The glories of a two way monitor are found in truth of tone, timbre and spatial presentation. The NSMTModel 15s excel in each of the areas. They offer a self-effacing perspective on the music. The character seems always consonant to the music, and one never feels that the l5s are foisting themselves upon either the listener or his chosen tunes. The 15s are pure transducers: They seem to add little and take little away. One of my new favorite tests of pure tonality is Harvey Reid's Chestnuts (Woodpecker WP 109 CD. ) While useless as a measure of a speaker or a system's ability to accurately place instruments clearly in space, the CD contains some of the most pristine acoustic guitar that I have ever heard. ''Simple Gifts'' is a track of solo 19-string and here the NSMs sing. They convey the grace and gentility of the guitar in a way that only a good electrostatic or a great two-way can achieve. The leading edges of the high strings are totally clean, yet the wood of the guitar's sound board resonates clearly.

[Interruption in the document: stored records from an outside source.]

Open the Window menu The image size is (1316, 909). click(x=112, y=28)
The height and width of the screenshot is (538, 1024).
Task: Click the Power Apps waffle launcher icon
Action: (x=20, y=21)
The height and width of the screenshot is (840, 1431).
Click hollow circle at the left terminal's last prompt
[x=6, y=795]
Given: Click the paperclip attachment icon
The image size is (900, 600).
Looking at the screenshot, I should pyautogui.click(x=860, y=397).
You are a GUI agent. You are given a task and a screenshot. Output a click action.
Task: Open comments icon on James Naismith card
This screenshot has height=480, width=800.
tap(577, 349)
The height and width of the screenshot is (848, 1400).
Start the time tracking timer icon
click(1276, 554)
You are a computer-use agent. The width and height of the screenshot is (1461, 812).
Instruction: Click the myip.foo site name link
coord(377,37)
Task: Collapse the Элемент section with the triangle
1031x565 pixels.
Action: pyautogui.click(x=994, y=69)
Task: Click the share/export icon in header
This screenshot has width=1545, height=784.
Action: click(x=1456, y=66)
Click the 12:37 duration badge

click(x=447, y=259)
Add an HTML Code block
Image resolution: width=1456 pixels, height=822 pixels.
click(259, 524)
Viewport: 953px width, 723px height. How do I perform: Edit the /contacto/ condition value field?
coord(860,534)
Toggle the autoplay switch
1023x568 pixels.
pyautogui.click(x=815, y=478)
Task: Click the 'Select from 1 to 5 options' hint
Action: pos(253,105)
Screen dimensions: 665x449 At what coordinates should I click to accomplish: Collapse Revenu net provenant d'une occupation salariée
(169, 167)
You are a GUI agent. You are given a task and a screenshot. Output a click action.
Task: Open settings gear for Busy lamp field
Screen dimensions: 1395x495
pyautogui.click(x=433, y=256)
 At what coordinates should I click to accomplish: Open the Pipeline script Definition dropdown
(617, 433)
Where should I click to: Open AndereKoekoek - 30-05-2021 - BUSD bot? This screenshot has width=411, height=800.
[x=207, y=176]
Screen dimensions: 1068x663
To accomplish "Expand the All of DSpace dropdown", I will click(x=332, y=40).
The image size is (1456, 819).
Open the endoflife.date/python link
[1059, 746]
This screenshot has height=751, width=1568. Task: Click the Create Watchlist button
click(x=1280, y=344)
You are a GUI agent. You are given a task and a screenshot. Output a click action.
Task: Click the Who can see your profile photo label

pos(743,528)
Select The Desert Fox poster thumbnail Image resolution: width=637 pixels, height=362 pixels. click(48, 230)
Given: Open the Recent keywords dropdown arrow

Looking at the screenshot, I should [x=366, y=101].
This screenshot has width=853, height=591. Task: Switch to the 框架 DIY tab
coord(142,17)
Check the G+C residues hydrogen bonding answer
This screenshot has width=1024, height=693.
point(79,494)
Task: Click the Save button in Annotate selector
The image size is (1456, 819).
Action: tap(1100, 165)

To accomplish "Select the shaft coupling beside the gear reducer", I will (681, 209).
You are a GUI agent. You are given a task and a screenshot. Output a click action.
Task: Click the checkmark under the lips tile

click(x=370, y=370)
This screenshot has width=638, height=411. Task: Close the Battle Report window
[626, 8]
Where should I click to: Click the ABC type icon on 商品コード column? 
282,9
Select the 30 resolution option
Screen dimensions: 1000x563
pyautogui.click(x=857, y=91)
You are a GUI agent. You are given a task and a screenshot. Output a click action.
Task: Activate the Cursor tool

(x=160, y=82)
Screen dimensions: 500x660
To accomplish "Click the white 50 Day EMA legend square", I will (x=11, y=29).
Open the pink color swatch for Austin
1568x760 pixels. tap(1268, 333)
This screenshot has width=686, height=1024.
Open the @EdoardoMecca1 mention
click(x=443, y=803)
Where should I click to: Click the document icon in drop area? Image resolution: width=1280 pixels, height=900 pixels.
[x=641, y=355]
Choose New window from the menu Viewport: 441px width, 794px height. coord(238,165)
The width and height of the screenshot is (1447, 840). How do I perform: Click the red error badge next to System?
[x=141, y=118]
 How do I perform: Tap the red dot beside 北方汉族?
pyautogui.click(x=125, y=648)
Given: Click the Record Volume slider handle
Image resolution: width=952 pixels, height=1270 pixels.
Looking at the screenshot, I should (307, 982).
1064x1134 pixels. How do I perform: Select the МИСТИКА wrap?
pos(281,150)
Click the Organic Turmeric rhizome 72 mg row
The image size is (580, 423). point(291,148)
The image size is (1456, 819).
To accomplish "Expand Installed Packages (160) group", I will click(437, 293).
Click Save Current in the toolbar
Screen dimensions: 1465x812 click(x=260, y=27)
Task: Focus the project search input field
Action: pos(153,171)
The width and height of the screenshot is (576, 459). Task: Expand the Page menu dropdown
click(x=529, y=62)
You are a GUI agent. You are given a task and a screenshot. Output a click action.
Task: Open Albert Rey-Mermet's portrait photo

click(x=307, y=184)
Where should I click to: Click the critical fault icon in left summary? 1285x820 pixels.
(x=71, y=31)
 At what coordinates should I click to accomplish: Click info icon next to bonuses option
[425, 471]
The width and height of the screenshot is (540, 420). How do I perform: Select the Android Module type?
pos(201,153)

To see whether the 15s would retain their truth of tone and timbre while recreating some space, I played "Caravan" from Tommy Flanagan's classic Jazz Poet (Timeless CD SJP 301). Now this is a tricky chart to get right because Flanagan plays the piano part very lightly. In the mix, the bass and drums are almost as high in level as the piano, and it is a simple matter for all to become as so much sonic mush. Through the NSMs, the piano's place on the sound stage stays steady while the dynamics rise and fall. There is none of the common tendency to flatten the stage, front to back, as levels get low. Rather, there is a remarkable sense of musical coherence. The 15s simply speak their musical language clearly.

Turning things up, literally, I turned to Richard Thompson's You? Me? Us? (Capitol CDP 7243 8 33704 2 9). If you're sadly unfamiliar with this opus, one disc is labeled nude and the other voltage enhanced. I will assume that you can surmise their respective meanings. Of course, I chose the voltage enhanced to test the little NSMs. Yes, yes, you can get a little too wild on such tracks as "She Steers By Lightening" if you try. And yes, there are some very definite limits as too how much bass that a little six incher is going to put out. But truly, this brings us to the crux of the mini-monitor question: What are you trying to get out of your system? If what you seek is music's essence and soul the NSMs will deliver. If you're looking for structural damage to your home or injury to your ears, the NSM's will fall short. Still, what the 15s lack in raw dynamic swing and bass extension, they more than make up for in terms of musical sophistication and élan. In any case, their performance of heavy tonnage was far better than I would have guessed, judging from their size. are truly gutsy little speakers.

In fact on large scale classical music the 15s were even more surprisingly at ease than they were on rock. The Allegro non troppo from Brahms' Symphony No. 4 (Chesky CD-6) is deceptively massive. It opens with violins and violas carrying the theme, with cello and bass providing the gentle foundation. However, as the movement proceeds, the lower strings begin to assert themselves ever more forcefully. By the time the horns have joined in, especially in the coda, matters have gotten fairly intense. The 15s handle the tumult very well. When things do finally go too far the little NSM's simply compress matters slightly, allowing the listener ample time to reel in that volume pot. Again, this is marvelously musical performance for any speaker, particularly at this price point.

The loyal readers out there will understand my review code quite clearly. When I really like product, I tend to write a lot about music and very little about the bass, midrange, treble and all of the bits and bites of audiophilia. The NSMTModel 15 lets me forget such silliness. In fact, they even encourage me to forget about them. I can think of no better complement to award a loudspeaker. Recommended with enthusiasm.